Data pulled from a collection
====
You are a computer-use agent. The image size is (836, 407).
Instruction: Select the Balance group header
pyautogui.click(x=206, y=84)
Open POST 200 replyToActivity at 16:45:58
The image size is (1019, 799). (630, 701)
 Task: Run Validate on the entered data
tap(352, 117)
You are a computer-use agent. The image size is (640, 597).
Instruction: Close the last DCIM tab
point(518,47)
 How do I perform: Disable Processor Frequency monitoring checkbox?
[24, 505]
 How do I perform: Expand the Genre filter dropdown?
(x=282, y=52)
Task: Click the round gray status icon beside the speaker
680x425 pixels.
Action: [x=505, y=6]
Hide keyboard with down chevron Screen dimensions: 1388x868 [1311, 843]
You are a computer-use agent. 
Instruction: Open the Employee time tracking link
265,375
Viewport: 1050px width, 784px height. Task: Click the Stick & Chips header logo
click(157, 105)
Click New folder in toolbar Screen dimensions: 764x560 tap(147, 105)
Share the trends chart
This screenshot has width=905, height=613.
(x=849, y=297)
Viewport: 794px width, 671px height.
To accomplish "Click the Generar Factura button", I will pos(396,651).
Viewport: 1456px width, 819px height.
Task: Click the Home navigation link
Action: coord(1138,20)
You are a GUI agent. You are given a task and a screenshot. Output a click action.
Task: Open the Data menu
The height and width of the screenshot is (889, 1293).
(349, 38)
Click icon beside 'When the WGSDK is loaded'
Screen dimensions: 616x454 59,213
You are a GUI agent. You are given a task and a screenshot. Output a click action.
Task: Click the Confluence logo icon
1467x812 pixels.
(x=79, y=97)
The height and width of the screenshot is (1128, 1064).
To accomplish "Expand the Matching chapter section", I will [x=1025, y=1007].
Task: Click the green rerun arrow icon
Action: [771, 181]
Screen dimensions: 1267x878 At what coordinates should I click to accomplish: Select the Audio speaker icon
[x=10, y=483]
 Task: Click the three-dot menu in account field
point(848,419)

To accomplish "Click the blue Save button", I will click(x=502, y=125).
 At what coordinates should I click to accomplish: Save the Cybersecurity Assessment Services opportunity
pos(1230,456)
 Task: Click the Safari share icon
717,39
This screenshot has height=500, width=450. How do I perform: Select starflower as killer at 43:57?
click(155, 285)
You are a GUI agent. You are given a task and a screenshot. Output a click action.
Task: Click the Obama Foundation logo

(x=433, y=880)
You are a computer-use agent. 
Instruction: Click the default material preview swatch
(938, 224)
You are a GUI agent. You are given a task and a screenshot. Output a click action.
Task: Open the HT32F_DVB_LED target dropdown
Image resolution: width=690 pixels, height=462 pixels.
====
Set exercise
Rewrite the rows above, changing every "GUI agent" to "screen agent" and keeping everything else the same.

Output below
You are a computer-use agent. The image size is (836, 407).
Instruction: Select the Balance group header
pyautogui.click(x=206, y=84)
Open POST 200 replyToActivity at 16:45:58
The image size is (1019, 799). (630, 701)
 Task: Run Validate on the entered data
tap(352, 117)
You are a computer-use agent. The image size is (640, 597).
Instruction: Close the last DCIM tab
point(518,47)
 How do I perform: Disable Processor Frequency monitoring checkbox?
[24, 505]
 How do I perform: Expand the Genre filter dropdown?
(x=282, y=52)
Task: Click the round gray status icon beside the speaker
680x425 pixels.
Action: [x=505, y=6]
Hide keyboard with down chevron Screen dimensions: 1388x868 [1311, 843]
You are a computer-use agent. 
Instruction: Open the Employee time tracking link
265,375
Viewport: 1050px width, 784px height. Task: Click the Stick & Chips header logo
click(157, 105)
Click New folder in toolbar Screen dimensions: 764x560 tap(147, 105)
Share the trends chart
This screenshot has width=905, height=613.
(x=849, y=297)
Viewport: 794px width, 671px height.
To accomplish "Click the Generar Factura button", I will pos(396,651).
Viewport: 1456px width, 819px height.
Task: Click the Home navigation link
Action: coord(1138,20)
You are a screen agent. You are given a task and a screenshot. Output a click action.
Task: Open the Data menu
The height and width of the screenshot is (889, 1293).
(349, 38)
Click icon beside 'When the WGSDK is loaded'
Screen dimensions: 616x454 59,213
You are a screen agent. You are given a task and a screenshot. Output a click action.
Task: Click the Confluence logo icon
1467x812 pixels.
(x=79, y=97)
The height and width of the screenshot is (1128, 1064).
To accomplish "Expand the Matching chapter section", I will [x=1025, y=1007].
Task: Click the green rerun arrow icon
Action: [771, 181]
Screen dimensions: 1267x878 At what coordinates should I click to accomplish: Select the Audio speaker icon
[x=10, y=483]
 Task: Click the three-dot menu in account field
point(848,419)

To accomplish "Click the blue Save button", I will click(x=502, y=125).
 At what coordinates should I click to accomplish: Save the Cybersecurity Assessment Services opportunity
pos(1230,456)
 Task: Click the Safari share icon
717,39
This screenshot has height=500, width=450. How do I perform: Select starflower as killer at 43:57?
click(155, 285)
You are a screen agent. You are given a task and a screenshot. Output a click action.
Task: Click the Obama Foundation logo

(x=433, y=880)
You are a computer-use agent. 
Instruction: Click the default material preview swatch
(938, 224)
You are a screen agent. You are given a task and a screenshot. Output a click action.
Task: Open the HT32F_DVB_LED target dropdown
Image resolution: width=690 pixels, height=462 pixels.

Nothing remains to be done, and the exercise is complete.